**Collected data:**
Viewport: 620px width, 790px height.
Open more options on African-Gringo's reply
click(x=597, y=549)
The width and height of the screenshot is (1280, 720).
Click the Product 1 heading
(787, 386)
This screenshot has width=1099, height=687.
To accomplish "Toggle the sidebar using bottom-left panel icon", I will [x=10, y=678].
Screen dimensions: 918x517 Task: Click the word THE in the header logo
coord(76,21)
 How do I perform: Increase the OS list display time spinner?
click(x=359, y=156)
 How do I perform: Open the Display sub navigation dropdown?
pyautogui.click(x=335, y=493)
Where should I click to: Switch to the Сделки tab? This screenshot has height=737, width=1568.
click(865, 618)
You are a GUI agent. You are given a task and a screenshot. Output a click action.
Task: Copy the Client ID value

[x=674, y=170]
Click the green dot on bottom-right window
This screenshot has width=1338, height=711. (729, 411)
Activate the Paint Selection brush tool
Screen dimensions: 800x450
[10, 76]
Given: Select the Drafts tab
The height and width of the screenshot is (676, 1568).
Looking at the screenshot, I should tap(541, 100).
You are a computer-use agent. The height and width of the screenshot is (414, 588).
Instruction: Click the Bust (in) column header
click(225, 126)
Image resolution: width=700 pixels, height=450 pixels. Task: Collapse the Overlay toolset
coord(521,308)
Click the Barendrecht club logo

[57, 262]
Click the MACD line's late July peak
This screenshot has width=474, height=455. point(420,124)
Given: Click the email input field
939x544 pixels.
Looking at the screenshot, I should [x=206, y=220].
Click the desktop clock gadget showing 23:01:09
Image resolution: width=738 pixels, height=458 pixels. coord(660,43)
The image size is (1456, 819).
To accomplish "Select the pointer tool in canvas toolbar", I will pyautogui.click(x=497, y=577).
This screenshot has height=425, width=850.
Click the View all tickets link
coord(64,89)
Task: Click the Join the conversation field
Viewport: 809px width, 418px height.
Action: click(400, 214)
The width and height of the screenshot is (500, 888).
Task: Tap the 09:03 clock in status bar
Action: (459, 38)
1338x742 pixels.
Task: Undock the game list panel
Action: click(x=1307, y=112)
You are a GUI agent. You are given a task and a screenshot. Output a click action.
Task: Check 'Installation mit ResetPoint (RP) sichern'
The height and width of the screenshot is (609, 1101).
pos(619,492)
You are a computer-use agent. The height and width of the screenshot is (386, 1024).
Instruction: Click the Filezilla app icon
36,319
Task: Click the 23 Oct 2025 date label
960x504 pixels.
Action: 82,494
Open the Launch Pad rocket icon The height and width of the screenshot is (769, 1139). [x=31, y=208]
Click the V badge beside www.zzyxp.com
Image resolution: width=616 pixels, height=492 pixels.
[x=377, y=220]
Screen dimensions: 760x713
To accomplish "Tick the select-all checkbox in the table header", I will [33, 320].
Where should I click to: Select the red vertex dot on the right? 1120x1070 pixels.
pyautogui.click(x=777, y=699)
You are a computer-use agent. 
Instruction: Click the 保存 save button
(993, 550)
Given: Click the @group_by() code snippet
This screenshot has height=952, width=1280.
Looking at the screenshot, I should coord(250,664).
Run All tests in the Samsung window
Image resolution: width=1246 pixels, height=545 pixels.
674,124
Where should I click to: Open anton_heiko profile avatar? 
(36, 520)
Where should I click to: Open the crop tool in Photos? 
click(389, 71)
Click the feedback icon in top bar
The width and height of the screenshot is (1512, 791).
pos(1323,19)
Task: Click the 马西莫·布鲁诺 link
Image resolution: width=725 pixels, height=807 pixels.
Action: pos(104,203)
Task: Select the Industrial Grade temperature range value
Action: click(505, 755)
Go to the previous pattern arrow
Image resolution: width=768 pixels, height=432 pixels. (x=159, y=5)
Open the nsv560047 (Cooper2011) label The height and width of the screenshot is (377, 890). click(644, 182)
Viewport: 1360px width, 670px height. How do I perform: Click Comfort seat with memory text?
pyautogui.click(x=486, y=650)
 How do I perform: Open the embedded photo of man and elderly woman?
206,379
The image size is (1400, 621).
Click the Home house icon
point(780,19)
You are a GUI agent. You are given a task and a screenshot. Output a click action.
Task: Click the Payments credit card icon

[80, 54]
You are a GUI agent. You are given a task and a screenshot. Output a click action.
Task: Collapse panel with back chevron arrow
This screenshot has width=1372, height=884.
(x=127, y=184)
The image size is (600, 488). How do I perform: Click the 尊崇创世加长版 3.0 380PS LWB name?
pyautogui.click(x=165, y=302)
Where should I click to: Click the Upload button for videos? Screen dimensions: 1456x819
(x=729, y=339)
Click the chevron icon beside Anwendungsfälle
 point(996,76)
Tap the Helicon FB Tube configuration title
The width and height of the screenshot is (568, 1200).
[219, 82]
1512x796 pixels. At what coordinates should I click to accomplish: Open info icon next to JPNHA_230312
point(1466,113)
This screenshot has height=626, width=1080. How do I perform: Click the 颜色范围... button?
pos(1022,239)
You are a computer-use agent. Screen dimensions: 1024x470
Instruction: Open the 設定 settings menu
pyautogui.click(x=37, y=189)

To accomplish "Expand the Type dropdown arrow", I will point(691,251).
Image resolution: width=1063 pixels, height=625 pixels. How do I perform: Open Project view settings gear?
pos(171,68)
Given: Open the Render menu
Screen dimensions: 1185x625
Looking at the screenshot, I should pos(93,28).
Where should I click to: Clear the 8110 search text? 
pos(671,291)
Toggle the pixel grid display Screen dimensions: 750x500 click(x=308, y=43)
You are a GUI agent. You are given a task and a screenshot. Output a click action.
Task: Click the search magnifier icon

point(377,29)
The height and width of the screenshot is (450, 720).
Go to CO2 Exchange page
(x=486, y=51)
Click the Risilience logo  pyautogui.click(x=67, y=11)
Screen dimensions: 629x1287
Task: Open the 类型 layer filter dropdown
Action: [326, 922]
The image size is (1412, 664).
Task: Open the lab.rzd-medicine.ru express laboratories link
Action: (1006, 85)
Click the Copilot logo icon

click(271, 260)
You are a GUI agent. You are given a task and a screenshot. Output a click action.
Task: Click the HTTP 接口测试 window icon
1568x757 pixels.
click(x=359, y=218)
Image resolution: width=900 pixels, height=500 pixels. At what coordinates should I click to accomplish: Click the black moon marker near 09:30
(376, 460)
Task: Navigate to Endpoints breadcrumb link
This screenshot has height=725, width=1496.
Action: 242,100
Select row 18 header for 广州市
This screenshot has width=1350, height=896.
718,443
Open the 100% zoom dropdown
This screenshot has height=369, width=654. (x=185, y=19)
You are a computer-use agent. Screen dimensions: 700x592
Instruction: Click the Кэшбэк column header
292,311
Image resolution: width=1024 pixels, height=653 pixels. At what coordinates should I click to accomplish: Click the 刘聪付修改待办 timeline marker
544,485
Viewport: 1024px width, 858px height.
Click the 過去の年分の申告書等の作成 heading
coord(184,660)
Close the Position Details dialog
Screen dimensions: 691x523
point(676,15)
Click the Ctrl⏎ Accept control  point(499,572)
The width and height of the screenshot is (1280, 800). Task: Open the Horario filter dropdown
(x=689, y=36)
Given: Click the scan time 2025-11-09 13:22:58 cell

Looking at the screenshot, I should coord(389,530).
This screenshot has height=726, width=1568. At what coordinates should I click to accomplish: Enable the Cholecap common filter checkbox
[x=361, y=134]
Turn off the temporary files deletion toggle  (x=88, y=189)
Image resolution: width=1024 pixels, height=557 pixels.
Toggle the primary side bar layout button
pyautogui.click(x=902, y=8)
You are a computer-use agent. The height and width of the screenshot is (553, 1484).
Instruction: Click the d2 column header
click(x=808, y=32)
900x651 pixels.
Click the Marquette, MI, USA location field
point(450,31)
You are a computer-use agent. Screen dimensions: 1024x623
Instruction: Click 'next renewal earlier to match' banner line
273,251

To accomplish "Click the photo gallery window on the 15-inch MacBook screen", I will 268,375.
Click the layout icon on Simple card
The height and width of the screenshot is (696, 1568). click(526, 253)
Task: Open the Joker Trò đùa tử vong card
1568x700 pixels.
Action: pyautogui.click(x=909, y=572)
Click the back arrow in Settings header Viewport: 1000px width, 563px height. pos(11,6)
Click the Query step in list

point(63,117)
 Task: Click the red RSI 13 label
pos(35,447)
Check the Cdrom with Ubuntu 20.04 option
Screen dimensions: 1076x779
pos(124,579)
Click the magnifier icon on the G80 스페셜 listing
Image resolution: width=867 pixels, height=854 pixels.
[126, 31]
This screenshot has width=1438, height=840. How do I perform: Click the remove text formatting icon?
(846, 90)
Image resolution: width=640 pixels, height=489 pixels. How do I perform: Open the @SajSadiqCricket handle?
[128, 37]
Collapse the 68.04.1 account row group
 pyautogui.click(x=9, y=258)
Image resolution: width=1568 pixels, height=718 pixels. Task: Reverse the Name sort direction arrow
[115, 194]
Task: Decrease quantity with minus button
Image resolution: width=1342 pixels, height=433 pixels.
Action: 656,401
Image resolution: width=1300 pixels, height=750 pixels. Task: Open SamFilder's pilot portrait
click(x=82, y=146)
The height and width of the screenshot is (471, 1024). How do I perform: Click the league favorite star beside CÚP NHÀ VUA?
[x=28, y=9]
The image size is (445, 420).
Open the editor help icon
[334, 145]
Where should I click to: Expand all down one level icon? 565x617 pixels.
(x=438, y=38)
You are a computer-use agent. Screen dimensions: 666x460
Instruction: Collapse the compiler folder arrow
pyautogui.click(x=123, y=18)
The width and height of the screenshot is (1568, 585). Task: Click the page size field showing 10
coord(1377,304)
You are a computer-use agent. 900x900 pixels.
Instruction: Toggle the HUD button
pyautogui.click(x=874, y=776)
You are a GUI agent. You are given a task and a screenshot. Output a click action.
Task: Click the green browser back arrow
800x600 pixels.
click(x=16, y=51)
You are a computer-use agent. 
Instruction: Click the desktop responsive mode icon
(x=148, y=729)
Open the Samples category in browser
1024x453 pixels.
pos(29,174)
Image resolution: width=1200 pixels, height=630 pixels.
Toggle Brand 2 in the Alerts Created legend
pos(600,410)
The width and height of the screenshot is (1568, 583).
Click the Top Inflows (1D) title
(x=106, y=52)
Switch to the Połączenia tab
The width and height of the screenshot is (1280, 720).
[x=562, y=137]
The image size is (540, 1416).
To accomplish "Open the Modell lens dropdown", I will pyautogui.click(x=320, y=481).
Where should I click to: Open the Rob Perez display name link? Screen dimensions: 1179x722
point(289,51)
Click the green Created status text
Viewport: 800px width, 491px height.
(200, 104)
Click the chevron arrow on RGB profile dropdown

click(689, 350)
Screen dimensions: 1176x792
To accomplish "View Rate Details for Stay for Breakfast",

**Work item:** Which lines in the records above include the word "browser"? Copy them out.

**Exercise result:**
Task: Click the green browser back arrow
Open the Samples category in browser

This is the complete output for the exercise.